For every Swiss company limited by shares, the share register (Aktienbuch) is more than an internal spreadsheet. It is the record that shows who the company recognises as shareholders and who may exercise shareholder rights. For founders, investors, fiduciaries and legal teams, a clean share register is essential for governance, financing rounds, due diligence and future company changes.

Under Swiss law, a company with registered shares must keep a share register recording the names and addresses of the owners and usufructuaries of those shares. The register must be accessible at any time in Switzerland, and entries must be based on documentary proof of ownership or usufruct. The documents supporting an entry must be retained for ten years after the shareholder or usufructuary has been deleted from the register. (lawbrary.ch)

What information should a share register contain?

At a minimum, the share register should clearly identify each shareholder. This means the full legal name, address and, where relevant, the details of any usufructuary. For legal entities, the company name and registered office should be used. For natural persons, the address should be kept up to date.

In practice, however, a legally and operationally reliable share register should go further. It should include the number of shares held, the share class, the nominal value, the amount paid in, the acquisition date, the transfer date, the previous shareholder, and the legal basis for the acquisition.
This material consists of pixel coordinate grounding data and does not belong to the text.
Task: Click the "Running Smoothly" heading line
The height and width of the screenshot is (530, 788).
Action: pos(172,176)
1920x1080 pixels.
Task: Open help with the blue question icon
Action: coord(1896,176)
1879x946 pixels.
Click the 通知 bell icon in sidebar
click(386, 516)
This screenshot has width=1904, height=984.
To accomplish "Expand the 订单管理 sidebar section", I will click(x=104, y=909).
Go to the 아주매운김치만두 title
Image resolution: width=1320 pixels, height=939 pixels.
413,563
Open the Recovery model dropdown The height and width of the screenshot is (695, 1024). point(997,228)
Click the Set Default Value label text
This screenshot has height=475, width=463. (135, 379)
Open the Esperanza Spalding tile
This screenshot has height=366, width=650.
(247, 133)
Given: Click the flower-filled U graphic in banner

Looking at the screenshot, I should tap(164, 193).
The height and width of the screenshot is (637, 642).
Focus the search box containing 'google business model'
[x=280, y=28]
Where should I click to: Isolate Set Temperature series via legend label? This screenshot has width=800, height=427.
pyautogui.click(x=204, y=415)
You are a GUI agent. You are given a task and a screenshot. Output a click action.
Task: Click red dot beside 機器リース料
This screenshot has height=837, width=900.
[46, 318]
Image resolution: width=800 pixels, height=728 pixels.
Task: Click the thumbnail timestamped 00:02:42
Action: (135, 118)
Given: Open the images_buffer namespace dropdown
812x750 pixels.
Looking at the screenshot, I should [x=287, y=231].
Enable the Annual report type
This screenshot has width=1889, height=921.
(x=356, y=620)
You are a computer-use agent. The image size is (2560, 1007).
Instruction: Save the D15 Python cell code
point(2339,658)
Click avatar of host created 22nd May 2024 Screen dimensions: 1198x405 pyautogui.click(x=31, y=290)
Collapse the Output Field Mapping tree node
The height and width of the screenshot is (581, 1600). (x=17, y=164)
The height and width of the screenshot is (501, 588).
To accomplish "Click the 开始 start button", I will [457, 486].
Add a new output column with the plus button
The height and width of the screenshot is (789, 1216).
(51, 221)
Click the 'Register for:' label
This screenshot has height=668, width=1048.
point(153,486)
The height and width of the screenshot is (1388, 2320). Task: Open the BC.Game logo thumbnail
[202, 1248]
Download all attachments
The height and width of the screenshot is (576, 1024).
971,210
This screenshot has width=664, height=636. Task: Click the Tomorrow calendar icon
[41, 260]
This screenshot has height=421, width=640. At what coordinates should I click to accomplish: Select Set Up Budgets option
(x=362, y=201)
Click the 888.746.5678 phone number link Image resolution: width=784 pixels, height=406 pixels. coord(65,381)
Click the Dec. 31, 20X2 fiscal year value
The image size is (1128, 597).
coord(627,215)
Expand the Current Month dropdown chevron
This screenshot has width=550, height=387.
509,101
If the company has different share categories, such as ordinary shares, preferred shares, or voting shares, the register should make this visible.

This matters because the share register is not only a compliance document. It is used to prepare general meetings, calculate voting rights, check dividend entitlements, and answer investor questions. A register that only contains names and addresses may satisfy the basic legal requirement, but it often falls short when the company grows, raises capital, or changes its structure.

Which documents should be kept as evidence?

Every entry should be supported by clear documentation. Depending on the situation, this may include a share purchase agreement, assignment declaration, subscription agreement, board approval, capital increase documents, inheritance documents, or evidence of a merger or restructuring.

The key principle is simple: no entry without proof. Swiss law requires documentary evidence that the share was acquired or that a usufruct exists. (lawbrary.ch) This is especially important during investor onboarding, founder share transfers, employee participation arrangements, and internal restructurings.

The register should also preserve the history of changes. Deleting old shareholders without keeping a trace of the previous position creates avoidable risk. A clean register shows not only who owns the shares today, but also how the ownership structure developed over time.

Do beneficial owners need to be recorded?

For unlisted companies, beneficial ownership must also be considered. A person who acquires shares and reaches or exceeds 25% of the share capital or voting rights must notify the company within one month of the natural person for whom they are ultimately acting. (SwissRights)

This is particularly relevant for international entrepreneurs, holding structures, and investors acting through companies or nominees. The shareholder in the share register and the beneficial owner are not always the same person. A practical setup therefore keeps the share register and the beneficial owner register aligned, while respecting their different functions.

Common mistakes when keeping a share register

The most frequent mistake is treating a cap table as a substitute for the share register. A cap table is useful for fundraising and modelling ownership, but it does not automatically replace the formal company record.

Another common issue is missing documentation. If shares are entered without assignment documents or board approvals where required, the company may struggle to prove who is entitled to exercise shareholder rights.

Outdated addresses are also a problem. Invitations to general meetings, dividend notices, and investor communications depend on accurate shareholder data.

Companies also often forget to update the register after a capital increase, share transfer, founder exit, or restructuring. The result is a mismatch between the articles of association, commercial register filings, investment documents, and internal records.

Finally, many companies overlook retention duties. Supporting documents for an entry must be kept for ten years after the shareholder or usufructuary has been removed from the register. Intentional failures to keep the share register or the beneficial owner register correctly may lead to fines under Swiss criminal law. (SwissRights)

How Hoop helps

A clean share register makes corporate actions faster, safer, and easier to explain. It reduces friction during financing rounds, simplifies general meetings, and helps legal and fiduciary teams work with reliable data.

Hoop supports Swiss companies with a fully online process for incorporations and company changes, helping founders, advisors, and corporate teams manage key corporate steps with clarity and efficiency. When company data, documents, and governance records are handled properly from the start, every later change becomes easier.

A well-maintained share register is not just a legal obligation. It is a foundation for trust.

This blog article does not constitute legal advice, it is made available “as is” and makes no claim to completeness or accuracy. Hoop makes no warranty or liability as to its content. This is excluded to the extent permitted by law. Use is at your own risk. Legal advice is recommended if necessary.